== What is asked ==
Copy out the records below verbatim, beginning at the line that contains "Click the trash" and stopping after the line that contains "Looking at the screenshot, I should point(660,342).".

[Word and element locating data]
[BEGIN]
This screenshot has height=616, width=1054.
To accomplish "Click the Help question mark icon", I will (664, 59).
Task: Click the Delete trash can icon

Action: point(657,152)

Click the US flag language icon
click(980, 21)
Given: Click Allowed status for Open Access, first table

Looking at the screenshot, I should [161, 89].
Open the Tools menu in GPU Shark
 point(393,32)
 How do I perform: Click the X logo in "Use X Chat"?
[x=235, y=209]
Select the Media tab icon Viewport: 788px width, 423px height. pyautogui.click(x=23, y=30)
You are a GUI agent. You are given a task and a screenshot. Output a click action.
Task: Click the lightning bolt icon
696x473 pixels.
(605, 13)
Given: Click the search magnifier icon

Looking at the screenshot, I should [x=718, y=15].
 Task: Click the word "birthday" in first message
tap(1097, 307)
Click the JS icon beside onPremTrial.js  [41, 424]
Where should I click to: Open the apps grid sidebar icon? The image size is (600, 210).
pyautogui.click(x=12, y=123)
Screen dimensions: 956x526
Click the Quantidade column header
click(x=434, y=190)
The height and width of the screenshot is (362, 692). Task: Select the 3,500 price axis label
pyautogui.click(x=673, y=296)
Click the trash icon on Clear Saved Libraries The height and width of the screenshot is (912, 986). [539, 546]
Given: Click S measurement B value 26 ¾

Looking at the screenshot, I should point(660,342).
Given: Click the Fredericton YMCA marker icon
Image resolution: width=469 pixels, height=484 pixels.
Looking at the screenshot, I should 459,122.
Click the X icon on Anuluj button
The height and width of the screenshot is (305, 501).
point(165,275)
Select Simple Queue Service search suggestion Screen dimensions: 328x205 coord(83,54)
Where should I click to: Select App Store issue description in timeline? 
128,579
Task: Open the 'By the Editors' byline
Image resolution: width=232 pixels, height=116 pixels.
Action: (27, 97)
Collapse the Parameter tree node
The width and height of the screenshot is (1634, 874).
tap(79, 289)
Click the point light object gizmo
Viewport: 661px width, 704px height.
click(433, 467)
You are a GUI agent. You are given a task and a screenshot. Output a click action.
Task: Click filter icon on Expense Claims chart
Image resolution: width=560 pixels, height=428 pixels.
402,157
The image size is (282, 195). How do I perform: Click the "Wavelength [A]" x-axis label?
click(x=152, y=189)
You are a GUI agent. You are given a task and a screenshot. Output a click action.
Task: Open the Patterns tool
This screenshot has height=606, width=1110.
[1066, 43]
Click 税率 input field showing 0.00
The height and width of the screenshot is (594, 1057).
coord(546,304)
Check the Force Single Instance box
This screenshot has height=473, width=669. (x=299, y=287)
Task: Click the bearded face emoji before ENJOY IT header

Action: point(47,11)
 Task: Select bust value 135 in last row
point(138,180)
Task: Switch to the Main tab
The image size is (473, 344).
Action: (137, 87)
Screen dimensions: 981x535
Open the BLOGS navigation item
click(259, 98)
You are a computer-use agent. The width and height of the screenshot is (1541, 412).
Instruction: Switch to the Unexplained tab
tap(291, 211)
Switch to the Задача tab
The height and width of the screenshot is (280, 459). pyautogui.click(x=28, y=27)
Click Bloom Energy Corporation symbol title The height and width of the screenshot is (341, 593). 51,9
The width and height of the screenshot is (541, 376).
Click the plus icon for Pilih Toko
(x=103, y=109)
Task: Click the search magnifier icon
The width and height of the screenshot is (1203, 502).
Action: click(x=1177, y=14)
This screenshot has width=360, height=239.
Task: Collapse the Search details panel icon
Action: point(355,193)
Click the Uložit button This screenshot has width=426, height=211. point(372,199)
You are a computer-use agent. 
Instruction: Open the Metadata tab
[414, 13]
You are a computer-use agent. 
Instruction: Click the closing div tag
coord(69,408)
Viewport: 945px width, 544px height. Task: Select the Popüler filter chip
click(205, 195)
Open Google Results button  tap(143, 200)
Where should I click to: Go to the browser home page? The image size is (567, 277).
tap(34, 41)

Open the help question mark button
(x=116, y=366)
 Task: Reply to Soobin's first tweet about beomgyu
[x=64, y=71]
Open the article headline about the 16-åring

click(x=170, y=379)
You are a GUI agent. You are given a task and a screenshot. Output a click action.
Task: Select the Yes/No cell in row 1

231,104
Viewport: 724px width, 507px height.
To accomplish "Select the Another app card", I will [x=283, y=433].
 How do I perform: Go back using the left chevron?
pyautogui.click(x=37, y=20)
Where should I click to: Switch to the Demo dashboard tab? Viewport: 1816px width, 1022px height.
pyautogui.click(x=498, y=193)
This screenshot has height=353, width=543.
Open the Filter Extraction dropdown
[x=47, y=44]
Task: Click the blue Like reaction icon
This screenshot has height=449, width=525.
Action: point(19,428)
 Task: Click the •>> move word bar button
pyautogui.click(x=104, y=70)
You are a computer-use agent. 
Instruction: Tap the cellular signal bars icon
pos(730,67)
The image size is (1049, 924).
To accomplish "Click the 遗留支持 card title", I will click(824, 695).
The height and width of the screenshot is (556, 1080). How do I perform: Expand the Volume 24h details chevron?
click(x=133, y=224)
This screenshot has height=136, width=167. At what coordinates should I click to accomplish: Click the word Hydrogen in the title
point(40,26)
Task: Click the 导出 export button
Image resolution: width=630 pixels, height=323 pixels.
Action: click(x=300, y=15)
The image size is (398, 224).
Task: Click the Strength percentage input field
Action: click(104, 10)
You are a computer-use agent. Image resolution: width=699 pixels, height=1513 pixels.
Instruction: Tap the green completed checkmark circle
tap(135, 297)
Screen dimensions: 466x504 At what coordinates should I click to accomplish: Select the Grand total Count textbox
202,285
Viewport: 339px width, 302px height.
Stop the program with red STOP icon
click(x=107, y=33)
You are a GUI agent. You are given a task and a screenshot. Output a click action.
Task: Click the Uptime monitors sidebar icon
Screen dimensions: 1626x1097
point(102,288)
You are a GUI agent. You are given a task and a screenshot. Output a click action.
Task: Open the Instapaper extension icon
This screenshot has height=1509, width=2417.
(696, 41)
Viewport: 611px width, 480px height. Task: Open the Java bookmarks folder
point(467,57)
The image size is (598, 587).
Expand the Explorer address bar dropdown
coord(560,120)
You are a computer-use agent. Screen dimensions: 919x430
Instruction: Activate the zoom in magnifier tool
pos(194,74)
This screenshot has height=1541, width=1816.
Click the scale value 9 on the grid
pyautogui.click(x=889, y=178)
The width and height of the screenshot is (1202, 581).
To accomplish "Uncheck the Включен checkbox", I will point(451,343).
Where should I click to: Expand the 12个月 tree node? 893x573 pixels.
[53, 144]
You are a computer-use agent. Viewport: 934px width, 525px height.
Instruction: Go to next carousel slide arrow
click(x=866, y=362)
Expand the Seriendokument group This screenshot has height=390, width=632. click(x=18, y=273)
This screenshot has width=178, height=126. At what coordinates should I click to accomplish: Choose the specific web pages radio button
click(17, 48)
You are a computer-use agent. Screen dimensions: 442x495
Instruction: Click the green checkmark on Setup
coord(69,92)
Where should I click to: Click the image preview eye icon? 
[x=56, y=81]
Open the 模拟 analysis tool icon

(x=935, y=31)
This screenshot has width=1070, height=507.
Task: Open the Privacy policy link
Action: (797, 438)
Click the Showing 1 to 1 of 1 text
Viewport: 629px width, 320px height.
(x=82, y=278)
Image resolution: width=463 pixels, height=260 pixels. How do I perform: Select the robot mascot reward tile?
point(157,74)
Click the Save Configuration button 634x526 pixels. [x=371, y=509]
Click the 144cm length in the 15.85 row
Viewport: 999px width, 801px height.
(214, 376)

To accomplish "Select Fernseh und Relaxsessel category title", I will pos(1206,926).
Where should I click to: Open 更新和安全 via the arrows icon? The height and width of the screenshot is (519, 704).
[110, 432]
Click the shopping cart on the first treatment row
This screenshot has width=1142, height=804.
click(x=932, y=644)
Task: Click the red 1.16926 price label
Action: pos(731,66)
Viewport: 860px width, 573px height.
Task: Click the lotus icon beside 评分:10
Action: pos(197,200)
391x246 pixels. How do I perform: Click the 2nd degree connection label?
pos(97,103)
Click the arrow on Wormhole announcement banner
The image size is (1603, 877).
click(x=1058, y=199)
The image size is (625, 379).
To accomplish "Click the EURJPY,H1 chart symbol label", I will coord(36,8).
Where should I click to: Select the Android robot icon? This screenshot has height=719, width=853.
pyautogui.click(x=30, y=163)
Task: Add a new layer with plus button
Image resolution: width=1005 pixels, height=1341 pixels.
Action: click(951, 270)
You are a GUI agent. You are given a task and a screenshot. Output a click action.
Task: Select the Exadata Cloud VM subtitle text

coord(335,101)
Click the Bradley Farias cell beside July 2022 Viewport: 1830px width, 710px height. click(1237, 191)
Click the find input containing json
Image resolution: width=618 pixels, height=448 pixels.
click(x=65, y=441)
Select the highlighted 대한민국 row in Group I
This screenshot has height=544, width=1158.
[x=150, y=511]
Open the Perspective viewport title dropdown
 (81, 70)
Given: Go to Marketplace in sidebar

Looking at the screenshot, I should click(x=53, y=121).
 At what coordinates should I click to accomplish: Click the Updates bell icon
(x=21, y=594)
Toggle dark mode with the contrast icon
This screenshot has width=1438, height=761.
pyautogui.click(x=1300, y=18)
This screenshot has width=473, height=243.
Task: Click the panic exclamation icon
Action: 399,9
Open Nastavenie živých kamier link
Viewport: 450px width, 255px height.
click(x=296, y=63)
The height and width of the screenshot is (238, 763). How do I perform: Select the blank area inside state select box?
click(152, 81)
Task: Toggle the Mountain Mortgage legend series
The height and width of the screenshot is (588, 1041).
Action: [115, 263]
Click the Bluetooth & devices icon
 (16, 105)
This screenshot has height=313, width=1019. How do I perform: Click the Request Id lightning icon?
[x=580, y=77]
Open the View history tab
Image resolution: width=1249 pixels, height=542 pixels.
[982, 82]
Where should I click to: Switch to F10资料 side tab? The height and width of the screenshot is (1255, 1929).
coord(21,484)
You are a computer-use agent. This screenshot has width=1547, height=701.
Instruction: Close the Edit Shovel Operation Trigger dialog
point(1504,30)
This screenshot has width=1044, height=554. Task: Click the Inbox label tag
[END]
== Written answer ==
Click the trash icon on Clear Saved Libraries The height and width of the screenshot is (912, 986). [539, 546]
Given: Click S measurement B value 26 ¾

Looking at the screenshot, I should point(660,342).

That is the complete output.